私たちはみな、神からの賜物を受けている。命も、体も、家族も、環境も。人間的には、ある人は恵まれ、ほかの人は恵まれていないように思う。世界の食料の7割を世界人口の3割の人々が食べているという。なぜ神は不公平な状況を変えないのか?そこで覚えるべき言葉が「賜物の量り」。神には神の考えがあってそれぞれが異なる賜物を受けているということ。
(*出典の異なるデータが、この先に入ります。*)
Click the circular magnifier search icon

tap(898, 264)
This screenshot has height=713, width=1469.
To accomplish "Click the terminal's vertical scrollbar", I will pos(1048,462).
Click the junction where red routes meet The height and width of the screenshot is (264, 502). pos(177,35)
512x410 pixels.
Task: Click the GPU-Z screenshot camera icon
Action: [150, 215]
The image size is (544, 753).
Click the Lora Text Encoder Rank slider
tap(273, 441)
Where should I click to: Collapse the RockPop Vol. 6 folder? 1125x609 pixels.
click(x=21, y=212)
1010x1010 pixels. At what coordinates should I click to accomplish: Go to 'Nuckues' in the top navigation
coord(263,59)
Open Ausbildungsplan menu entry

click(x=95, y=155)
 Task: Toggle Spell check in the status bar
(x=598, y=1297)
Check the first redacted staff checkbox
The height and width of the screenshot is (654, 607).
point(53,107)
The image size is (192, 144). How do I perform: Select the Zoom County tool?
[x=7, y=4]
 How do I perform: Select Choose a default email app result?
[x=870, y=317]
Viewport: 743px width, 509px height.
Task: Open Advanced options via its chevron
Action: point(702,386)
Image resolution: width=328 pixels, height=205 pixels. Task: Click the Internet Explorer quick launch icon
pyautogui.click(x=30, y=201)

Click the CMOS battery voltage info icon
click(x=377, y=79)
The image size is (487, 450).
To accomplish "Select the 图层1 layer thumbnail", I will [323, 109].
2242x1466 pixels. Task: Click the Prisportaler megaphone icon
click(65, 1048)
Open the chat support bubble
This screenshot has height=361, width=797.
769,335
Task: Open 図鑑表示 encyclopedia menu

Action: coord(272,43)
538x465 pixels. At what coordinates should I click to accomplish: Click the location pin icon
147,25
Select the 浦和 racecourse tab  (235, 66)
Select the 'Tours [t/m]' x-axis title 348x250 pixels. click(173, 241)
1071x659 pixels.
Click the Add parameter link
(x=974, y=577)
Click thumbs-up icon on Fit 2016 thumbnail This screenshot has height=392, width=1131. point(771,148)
マタイ25:14-30のタラントのたとえでは、5タラントもうけた者へのほめ言葉と2タラントも受けた者へのほめ言葉は同じ。しかも多いほうにさえ「わずかなもの」と言う。神の目から見ればどんな豊かな賜物も「わずか」にすぎない。問題はまかされたものを忠実に用いるかどうかなのだ。

2. キリスト自身が賜物

賜物に差があることは出し惜しみではない。御子は天から地に下られた。ヨハネ3:16には神が一人子を世(私たち)に与えられたとある。神は最も大切なイエス様をさえ、私たちに与えるために天から下らせてくださった。さらにイエス様は私たちをとりなす方となるため、今は天にいてくださるのである。何と私たちの受けている恵みは偉大なことか。すでにいただいている恵みの価値を自覚しよう。その上で謙虚に「日ごとの糧を」と必要を求めるのでないなら、受け取ったタラントを蔑み地に埋める愚かなしもべと同じ過ちを犯しかねない。主は最善をなさる方であることを信じよう。